Review of Draft of the Constitution
On October 12, 2001, a four-member task force closeted within the Social-Democratic Workers’ Party of Latvia released a bizarre document. The document is a draft of “editorial changes” in the Constitution of the Republic of Latvia to be put to a referendum in 2002, in conjunction with elections to the 8th Legislative Assembly.
Far from merely tinkering with the existing text of the Constitution, the draft lays out a constitutional order quite unlike that which the Constitutional Convention of 1920-1922 brought forth. On surface, the draft comes across as both a misguided pursuit of modernity and a cynical pre-election partisan ploy. Upon a closer look, it impresses one as both pitiful in form and pernicious in substance. It is laden with symbolic and often irrelevant matters having no connection with the hard and sustained practical work economic and political reform demands. It is saturated with demagogy.
Because of the potential dangers the draft poses to the political and economic development of Latvia, it demands close scrutiny. However, only a small number of points can be made within the confines of the present forum.

Listing from a data source
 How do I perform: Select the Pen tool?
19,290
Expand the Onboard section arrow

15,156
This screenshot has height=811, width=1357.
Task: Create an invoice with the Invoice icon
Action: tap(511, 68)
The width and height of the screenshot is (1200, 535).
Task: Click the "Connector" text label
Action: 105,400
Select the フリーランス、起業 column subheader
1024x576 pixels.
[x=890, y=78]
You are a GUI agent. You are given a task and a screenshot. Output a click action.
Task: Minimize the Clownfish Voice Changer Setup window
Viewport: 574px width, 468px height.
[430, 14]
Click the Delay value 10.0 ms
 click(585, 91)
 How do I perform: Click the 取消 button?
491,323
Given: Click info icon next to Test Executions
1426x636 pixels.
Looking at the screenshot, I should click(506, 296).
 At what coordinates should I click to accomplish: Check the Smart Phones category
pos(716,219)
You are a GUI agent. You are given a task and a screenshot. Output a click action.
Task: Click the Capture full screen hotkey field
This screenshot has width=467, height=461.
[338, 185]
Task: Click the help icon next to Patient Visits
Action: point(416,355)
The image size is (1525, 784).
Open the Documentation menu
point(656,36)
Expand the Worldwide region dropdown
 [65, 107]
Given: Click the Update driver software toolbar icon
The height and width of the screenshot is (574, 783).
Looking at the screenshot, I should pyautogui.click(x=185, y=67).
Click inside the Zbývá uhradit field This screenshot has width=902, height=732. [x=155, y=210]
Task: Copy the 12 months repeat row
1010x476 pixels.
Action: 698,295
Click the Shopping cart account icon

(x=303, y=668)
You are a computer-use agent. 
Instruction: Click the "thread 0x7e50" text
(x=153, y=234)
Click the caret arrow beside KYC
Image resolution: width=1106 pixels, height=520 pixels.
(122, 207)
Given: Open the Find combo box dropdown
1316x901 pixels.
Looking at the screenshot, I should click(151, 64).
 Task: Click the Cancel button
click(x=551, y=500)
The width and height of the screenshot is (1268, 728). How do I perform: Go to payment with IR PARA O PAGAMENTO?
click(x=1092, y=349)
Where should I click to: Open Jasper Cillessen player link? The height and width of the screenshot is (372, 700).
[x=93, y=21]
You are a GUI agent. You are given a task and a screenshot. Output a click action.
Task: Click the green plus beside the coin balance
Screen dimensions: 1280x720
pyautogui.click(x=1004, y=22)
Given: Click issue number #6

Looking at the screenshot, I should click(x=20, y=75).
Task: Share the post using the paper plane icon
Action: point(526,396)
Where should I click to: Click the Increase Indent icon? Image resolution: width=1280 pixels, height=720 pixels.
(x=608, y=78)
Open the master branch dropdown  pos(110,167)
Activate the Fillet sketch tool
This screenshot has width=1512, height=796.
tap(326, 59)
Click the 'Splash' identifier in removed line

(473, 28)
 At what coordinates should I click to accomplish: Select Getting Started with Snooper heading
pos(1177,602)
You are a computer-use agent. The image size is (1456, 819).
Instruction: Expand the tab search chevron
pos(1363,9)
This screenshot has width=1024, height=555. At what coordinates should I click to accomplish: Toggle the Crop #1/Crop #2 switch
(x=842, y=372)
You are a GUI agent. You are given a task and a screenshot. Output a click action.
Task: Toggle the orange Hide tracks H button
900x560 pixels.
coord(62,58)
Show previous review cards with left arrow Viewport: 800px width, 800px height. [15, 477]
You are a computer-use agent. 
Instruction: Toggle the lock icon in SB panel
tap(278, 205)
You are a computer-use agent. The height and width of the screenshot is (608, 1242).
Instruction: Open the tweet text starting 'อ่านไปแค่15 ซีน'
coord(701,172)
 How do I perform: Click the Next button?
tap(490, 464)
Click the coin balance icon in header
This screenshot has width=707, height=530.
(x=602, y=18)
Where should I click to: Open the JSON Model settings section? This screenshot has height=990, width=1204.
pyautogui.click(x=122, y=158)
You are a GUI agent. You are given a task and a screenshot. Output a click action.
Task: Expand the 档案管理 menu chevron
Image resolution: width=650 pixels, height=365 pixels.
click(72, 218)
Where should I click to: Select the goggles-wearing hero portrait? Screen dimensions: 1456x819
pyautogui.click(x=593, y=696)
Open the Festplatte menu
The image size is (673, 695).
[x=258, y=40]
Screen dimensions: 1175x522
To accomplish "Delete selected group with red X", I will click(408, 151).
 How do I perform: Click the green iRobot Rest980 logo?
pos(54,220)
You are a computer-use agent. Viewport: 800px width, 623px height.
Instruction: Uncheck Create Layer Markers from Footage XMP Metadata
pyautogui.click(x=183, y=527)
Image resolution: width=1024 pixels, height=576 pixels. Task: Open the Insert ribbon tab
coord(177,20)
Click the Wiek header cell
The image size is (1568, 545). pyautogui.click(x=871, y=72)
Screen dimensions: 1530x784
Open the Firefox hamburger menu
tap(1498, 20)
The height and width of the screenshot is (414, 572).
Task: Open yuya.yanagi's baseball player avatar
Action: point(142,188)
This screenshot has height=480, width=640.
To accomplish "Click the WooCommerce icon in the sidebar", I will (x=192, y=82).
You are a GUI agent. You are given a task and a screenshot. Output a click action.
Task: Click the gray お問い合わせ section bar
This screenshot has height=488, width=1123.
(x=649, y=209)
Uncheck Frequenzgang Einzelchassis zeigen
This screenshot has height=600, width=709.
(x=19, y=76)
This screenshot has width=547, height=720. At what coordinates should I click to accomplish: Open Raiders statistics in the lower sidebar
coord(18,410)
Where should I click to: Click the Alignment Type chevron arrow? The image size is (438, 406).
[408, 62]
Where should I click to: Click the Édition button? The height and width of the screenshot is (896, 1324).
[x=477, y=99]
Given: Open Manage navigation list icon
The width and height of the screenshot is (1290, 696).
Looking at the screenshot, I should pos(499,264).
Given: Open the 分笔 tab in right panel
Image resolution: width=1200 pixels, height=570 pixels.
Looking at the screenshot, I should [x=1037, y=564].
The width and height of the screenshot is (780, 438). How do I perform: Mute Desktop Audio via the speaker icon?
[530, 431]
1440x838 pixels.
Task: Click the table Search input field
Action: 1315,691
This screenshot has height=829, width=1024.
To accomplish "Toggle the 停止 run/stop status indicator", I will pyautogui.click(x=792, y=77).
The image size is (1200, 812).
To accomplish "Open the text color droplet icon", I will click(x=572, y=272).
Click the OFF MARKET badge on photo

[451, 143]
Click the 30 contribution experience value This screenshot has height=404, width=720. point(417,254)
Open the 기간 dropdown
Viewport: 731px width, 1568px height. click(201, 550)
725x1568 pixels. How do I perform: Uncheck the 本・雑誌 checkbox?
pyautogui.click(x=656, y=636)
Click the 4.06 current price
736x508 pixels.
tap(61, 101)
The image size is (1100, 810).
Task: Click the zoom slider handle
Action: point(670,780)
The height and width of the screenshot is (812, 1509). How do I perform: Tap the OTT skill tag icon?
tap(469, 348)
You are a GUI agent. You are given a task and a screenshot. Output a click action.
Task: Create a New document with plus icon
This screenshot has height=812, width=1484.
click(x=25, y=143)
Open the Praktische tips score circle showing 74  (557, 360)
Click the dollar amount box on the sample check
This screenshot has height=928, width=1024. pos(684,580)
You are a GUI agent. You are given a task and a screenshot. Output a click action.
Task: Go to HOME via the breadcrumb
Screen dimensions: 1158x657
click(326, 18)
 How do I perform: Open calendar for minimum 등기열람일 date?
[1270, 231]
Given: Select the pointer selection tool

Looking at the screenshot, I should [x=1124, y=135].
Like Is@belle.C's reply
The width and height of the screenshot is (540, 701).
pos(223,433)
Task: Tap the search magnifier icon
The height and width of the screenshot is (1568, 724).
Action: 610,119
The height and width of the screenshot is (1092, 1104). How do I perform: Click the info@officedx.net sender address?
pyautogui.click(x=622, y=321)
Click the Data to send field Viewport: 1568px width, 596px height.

[Instructions]:
(a) According to the review of the draft constitution, how many members made up the task force that released the draft?
(b) In the listing, retype everything from the line containing "Where should I click to: Select" down to the line containing "pyautogui.click(x=183, y=527)", keeping both of those lines.

[Task responses]:
(a) Four.

(b)
Where should I click to: Select the goggles-wearing hero portrait? Screen dimensions: 1456x819
pyautogui.click(x=593, y=696)
Open the Festplatte menu
The image size is (673, 695).
[x=258, y=40]
Screen dimensions: 1175x522
To accomplish "Delete selected group with red X", I will click(408, 151).
 How do I perform: Click the green iRobot Rest980 logo?
pos(54,220)
You are a computer-use agent. Viewport: 800px width, 623px height.
Instruction: Uncheck Create Layer Markers from Footage XMP Metadata
pyautogui.click(x=183, y=527)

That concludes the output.